Mission on the mountain: serving 'everyone, everywhere'

Episcopal News Service, Estes Park, Colorado. October 14, 2011 [101411-02]

Lynette Wilson

The Rev. Richard Tolliver didn't go to St. Edmund's Episcopal Church at 61st Street and Michigan Avenue in the Washington Park neighborhood of Chicago, Illinois, with the intention of building affordable housing.

Yet 20 years later, the St. Edmund's Redevelopment Corporation has developed 562 housing units in 27 buildings, generating more than $65 million in investments in a blighted neighborhood where more than 60 percent of the population lives in poverty, he explained during the Oct. 14 afternoon plenary address at "Everyone, Everywhere."

More than 300 people from 63 dioceses and a dozen countries are gathered at the YMCA of the Rockies in Estes Park, Colorado, Oct. 13-16 for Everyone, Everywhere 2011, a conference of domestic and international missioners and partners from across the Episcopal Church and the Anglican Communion.

The church saw the need for affordable housing in the community and went with it, Tolliver said.

If you develop a sense of mission, the resources will follow. Don't look at lack of resources or you will never get started," he said.

This is the second Everyone, Everywhere conference. The first, which focused on global mission, was held in 2008 in Baltimore, Maryland.

"We are all a part of one mission," said the Rev. Ranjit Mathews, associate rector of St. Luke's Episcopal Church in Long Beach, California, and one of the conference's organizers. "We wanted to be intentional about local and international mission."

One of the challenges the conference sets out to address, he said, is "How do we as Episcopalians deepen our diverse relationships with friends half-way around the world and also around the corner?"

The Rev. Christopher Duraisingh, a theology professor at Episcopal Divinity School, during the morning plenary address Oct. 14 encouraged those present to slow down, pay attention and take time to discern the mission needs in their communities.

"Get behind, keep step and join with the spirit that is already there," he said.

Throughout the four-day conference, in addition to worship and plenary sessions, workshops and presentations were given on topics ranging from fundraising to engaging young adults in mission to the global consequences of gender equality.

Presiding Bishop Katharine Jefferts Schori preached and Colorado Bishop Robert O'Neill presided at the opening Eucharist Oct. 13.

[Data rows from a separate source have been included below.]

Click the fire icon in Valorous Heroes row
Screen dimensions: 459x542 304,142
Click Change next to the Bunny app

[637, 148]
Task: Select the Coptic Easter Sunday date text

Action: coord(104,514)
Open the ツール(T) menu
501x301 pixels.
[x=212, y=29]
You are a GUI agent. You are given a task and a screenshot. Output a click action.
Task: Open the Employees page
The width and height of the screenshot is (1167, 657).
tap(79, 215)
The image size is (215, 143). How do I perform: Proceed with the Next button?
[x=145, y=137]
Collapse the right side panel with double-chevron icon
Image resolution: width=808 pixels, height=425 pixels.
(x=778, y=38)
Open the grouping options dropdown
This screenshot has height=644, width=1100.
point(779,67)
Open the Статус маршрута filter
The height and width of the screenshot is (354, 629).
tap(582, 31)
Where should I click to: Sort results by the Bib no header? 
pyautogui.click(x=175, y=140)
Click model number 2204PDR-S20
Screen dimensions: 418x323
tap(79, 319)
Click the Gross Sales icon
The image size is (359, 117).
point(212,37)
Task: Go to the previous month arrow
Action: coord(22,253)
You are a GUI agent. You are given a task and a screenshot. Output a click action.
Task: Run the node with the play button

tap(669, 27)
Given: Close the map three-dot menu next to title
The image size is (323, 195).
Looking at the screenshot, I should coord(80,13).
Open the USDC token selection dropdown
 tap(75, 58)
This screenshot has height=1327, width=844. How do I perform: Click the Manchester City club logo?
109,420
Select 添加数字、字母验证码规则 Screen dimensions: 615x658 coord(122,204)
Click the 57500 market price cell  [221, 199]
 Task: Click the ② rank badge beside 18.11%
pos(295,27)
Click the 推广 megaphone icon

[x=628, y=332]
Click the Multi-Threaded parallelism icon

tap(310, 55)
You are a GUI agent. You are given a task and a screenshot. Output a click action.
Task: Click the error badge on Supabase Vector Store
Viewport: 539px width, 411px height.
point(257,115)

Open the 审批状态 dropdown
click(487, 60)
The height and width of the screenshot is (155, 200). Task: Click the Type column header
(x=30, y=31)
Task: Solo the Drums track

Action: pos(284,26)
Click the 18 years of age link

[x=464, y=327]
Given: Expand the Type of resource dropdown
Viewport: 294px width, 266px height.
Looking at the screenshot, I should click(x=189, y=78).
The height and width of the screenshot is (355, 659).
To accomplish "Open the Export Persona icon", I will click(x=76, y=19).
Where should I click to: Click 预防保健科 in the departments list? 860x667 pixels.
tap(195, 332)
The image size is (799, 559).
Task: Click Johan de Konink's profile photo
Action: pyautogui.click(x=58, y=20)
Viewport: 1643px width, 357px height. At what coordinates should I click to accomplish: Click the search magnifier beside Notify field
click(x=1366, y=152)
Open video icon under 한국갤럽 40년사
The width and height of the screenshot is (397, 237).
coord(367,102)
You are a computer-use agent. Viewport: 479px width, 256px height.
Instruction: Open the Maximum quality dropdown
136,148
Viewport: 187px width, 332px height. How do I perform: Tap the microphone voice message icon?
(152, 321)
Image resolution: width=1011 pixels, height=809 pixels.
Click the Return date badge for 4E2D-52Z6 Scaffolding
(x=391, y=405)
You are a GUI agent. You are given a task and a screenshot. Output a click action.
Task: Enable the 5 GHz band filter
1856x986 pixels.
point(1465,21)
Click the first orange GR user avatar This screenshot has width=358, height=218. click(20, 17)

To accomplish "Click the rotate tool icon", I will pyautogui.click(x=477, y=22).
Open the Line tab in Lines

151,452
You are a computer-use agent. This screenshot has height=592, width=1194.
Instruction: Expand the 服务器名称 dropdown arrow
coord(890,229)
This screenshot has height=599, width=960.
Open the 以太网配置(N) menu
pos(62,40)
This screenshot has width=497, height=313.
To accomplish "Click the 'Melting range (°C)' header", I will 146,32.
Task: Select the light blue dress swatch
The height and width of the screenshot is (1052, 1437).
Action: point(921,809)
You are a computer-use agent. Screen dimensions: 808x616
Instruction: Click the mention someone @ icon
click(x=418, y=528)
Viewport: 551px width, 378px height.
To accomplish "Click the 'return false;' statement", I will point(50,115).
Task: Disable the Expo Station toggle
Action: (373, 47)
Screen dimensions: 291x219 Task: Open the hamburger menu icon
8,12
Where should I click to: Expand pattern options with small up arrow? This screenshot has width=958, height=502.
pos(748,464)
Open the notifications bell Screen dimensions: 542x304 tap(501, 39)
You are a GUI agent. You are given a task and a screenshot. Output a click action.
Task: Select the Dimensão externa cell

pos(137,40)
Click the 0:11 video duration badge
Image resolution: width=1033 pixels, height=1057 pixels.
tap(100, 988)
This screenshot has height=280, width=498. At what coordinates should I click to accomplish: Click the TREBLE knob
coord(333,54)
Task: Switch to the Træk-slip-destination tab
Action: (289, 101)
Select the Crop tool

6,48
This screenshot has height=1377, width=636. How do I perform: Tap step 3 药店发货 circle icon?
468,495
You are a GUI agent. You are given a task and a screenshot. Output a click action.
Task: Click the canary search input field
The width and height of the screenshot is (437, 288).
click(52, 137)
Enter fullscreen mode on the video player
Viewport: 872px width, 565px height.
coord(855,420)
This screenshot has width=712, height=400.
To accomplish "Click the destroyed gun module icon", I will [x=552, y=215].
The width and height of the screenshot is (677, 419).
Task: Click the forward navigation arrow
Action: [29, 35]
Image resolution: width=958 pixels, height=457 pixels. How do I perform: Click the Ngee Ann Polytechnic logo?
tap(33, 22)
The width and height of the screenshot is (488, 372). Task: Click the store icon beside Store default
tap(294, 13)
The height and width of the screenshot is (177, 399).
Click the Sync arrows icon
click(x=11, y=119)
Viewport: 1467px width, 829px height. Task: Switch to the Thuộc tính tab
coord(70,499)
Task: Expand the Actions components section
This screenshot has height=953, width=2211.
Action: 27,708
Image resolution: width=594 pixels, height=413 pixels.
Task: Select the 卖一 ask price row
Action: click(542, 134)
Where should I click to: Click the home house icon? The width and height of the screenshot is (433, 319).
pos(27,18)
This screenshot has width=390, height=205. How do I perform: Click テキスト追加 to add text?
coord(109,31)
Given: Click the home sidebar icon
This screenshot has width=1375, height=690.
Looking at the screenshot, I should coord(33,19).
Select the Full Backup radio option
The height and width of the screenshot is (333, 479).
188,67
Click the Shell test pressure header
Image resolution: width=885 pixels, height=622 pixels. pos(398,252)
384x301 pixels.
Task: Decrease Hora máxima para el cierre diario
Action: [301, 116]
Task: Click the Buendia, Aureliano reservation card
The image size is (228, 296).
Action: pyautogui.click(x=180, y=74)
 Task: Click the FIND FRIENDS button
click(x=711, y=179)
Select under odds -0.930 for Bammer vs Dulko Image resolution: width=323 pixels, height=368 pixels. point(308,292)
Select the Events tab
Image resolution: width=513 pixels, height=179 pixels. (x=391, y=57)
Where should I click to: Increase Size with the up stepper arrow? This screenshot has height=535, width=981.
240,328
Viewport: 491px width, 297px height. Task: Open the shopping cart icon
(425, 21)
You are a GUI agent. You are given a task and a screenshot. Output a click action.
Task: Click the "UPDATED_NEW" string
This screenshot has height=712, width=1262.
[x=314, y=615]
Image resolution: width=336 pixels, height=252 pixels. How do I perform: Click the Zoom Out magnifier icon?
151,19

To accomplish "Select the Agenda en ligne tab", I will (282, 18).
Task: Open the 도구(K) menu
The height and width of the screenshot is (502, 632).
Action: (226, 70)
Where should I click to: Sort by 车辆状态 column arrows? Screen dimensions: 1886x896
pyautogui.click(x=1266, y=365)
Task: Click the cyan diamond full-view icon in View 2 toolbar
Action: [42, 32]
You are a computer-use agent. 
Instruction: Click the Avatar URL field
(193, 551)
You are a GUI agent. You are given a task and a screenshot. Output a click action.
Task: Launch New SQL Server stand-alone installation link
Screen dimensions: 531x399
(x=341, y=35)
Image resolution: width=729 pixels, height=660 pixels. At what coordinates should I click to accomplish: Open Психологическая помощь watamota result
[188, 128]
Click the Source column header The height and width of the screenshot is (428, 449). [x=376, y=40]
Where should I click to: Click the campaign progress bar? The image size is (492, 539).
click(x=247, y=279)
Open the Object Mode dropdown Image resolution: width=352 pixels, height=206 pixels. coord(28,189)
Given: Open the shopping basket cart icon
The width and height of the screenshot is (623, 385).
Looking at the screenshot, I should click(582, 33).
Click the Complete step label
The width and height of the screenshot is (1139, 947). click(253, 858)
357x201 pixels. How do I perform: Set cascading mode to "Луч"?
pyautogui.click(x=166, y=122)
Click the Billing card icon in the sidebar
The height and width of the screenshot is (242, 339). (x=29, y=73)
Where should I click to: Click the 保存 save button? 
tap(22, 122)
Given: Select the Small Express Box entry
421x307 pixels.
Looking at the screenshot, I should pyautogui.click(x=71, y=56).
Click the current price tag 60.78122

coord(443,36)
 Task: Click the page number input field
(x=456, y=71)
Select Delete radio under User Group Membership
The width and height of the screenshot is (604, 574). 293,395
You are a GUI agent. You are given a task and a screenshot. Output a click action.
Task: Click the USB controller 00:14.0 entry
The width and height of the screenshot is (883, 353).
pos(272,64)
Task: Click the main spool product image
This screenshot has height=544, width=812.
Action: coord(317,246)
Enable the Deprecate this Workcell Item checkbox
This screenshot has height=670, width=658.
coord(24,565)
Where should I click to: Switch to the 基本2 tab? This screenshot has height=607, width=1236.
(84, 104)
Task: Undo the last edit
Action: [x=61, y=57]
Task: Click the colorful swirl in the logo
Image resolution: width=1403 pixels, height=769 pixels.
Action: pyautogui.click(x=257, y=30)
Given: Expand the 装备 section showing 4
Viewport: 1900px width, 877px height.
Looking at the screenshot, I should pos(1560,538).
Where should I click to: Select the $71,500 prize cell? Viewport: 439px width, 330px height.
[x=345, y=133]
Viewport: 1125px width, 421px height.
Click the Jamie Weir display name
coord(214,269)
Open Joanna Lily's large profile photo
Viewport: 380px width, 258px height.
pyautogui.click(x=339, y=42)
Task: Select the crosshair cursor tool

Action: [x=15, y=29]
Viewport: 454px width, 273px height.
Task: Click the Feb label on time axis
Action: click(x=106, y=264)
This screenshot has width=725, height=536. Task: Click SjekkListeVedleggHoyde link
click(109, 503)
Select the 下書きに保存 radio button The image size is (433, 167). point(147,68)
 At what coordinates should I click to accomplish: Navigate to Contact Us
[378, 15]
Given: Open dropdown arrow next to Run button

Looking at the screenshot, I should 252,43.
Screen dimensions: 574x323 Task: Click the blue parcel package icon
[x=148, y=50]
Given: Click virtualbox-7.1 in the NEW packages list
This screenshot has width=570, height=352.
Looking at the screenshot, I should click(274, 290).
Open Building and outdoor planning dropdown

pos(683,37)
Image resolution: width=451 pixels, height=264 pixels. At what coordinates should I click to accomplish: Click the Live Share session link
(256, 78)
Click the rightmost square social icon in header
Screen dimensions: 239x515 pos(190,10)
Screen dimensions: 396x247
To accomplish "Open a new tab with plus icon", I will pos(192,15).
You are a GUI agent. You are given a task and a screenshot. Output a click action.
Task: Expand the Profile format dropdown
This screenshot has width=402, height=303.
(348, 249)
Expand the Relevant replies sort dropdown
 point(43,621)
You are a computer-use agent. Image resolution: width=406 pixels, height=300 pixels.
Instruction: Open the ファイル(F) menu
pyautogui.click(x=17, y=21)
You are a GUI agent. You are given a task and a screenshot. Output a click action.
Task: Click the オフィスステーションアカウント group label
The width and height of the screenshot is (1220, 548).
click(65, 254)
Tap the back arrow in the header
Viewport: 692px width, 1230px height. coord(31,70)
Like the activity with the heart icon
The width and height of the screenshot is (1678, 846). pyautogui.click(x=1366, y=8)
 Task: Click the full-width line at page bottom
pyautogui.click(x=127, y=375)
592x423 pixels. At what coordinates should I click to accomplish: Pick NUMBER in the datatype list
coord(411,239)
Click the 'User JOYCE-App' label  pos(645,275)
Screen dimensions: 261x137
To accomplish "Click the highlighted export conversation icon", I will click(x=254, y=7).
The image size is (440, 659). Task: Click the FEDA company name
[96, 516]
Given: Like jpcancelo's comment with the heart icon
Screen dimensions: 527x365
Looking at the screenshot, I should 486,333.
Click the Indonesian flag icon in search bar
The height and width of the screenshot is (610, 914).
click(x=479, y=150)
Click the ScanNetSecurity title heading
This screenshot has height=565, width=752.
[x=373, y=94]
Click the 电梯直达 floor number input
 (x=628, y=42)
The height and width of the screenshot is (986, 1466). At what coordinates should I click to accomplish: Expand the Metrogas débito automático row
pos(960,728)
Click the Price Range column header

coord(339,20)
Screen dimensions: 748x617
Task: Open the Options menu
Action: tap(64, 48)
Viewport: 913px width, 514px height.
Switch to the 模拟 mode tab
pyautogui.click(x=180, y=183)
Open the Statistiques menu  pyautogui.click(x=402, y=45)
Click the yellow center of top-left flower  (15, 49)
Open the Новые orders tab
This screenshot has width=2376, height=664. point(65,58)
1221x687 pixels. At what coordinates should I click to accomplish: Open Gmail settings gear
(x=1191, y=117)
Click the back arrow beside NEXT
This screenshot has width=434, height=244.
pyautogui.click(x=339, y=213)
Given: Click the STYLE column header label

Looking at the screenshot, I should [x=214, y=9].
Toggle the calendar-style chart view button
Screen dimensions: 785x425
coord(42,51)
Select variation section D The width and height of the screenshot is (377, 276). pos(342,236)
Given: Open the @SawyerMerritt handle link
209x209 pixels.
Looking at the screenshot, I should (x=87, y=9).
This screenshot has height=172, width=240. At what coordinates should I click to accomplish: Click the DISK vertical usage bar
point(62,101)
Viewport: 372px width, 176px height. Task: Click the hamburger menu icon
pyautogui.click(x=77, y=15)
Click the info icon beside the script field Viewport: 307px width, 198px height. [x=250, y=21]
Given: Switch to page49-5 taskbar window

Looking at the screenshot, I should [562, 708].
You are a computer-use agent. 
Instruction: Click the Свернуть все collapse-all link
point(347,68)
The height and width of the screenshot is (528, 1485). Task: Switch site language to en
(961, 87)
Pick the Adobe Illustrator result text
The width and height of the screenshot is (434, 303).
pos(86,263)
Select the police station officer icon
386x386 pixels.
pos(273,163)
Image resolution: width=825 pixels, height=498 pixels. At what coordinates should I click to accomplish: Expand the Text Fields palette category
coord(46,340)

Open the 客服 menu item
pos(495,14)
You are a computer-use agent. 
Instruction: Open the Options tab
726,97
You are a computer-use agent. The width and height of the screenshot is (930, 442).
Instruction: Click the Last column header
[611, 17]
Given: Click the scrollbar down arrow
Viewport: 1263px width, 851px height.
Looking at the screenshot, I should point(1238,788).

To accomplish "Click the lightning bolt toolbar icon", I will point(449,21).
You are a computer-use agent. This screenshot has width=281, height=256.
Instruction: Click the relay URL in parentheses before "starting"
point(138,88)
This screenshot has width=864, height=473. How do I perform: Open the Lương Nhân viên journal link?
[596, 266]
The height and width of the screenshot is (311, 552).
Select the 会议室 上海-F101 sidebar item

"We have been sent here to discover how to send others more effectively -- so that each one can go out into the world to heal and reconcile brokenness," said the presiding bishop in her sermon.

"There are times when that work can feel as hopeless as trying to collect all the sand and rock at the base of these mountains, and put it back up there on the mountain. Yet we're here because we believe God works even through erosion and what looks like the destruction of creation. It is the destruction of human communities and ecological systems that has brought us here, hoping to find ways of healing."